Creating subprojects

Subprojects are created automatically when you submit builds to them:
copr-cli build my-project:custom:feature-x package.src.rpm
copr-cli build my-project:pr:123 package.src.rpm

Subproject naming

Subproject names must follow this format:
  • Start with the project name
  • Followed by :custom: or :pr:
  • Followed by a suffix
Examples:
  • my-project:custom:testing
  • my-project:custom:staging
  • my-project:pr:42

Subproject isolation

  • Subproject builds can see packages from:
    • Their own subproject repository
    • The main project repository
  • Subproject builds cannot see packages from other subprojects
  • :pr: subprojects are automatically deleted after 40 days of inactivity

Enabling subprojects

dnf copr enable user/my-project:custom:testing

Custom repositories in buildroot

Add external repositories to be available during builds.

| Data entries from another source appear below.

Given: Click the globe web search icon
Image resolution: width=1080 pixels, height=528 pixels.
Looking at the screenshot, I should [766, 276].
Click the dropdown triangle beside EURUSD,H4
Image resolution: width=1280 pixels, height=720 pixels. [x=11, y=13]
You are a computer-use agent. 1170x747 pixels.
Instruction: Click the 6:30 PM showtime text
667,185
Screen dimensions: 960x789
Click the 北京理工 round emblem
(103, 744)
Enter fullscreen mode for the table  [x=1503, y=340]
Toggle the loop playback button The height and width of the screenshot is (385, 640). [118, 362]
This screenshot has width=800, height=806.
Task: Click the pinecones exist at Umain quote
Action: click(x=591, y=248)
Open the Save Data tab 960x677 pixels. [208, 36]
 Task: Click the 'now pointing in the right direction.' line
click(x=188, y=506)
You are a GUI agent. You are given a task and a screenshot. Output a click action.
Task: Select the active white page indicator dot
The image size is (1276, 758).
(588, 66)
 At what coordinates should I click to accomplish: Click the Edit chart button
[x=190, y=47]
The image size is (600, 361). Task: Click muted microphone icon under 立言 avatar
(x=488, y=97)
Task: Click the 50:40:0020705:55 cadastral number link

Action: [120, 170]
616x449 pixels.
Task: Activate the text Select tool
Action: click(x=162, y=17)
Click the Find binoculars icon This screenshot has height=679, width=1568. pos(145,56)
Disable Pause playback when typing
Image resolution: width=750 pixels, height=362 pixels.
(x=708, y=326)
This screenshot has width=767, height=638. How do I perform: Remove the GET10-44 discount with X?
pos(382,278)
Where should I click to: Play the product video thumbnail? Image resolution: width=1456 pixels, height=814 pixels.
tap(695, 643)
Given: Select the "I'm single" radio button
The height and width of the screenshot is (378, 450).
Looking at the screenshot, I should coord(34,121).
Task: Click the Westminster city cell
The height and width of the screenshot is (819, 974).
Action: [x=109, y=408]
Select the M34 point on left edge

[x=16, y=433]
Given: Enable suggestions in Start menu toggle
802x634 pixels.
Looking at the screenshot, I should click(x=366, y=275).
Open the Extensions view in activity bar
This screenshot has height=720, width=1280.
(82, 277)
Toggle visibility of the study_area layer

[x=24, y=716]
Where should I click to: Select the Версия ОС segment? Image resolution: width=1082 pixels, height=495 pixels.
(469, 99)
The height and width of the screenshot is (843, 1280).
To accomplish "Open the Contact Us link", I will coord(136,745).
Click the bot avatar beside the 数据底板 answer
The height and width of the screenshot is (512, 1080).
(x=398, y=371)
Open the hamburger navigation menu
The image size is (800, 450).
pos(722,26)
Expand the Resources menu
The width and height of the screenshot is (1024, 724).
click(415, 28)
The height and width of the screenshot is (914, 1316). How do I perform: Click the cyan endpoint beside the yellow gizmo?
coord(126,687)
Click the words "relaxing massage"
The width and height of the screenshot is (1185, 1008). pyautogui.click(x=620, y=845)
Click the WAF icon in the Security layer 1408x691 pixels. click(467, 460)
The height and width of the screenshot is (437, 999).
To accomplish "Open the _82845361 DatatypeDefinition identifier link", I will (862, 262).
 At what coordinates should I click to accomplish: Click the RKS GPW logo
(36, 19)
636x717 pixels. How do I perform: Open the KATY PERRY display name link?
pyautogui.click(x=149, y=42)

Project-level repositories

copr-cli modify my-project \
  --repo "https://example.com/repo/" \
  --repo "copr://user/another-project"

Chroot-level repositories

copr-cli edit-chroot my-project/fedora-39-x86_64 \
  --repos "https://example.com/repo/"

Repository URL formats

HTTP/HTTPS URLs
https://example.com/repo/
Copr repositories
copr://user/project
copr://@group/project

Repository caching

Fedora Copr uses AWS CDN to distribute repositories globally. This can cause caching issues.

Caching behavior

  • Repository metadata may be cached for several minutes
  • Directory listings may show outdated contents
  • DNF/YUM always gets the latest metadata
  • Web browsers may show stale directory listings

Viewing non-cached content

Access the non-cached backend directly:
http://copr-be.cloud.fedoraproject.org/results/
Caching doesn’t affect package manager behavior - only web browser directory listings.

Repository access

Public repositories

All Copr repositories are publicly accessible by default. Anyone can:
  • View the project page
  • Enable the repository
  • Install packages

Unlisted projects

Hide your project from the homepage:
copr-cli modify my-project --unlisted-on-hp on
The project is still public and accessible via direct URL, but doesn’t appear in searches or the homepage.

Deleting repositories

Deleting a project removes all its repositories and builds.
copr-cli delete my-project
This action is irreversible unless the project is marked as persistent.

Persistent projects

Protect projects from deletion:
copr-cli create my-project --persistent on
Persistent projects and their builds cannot be deleted by any means. This option cannot be changed after creation.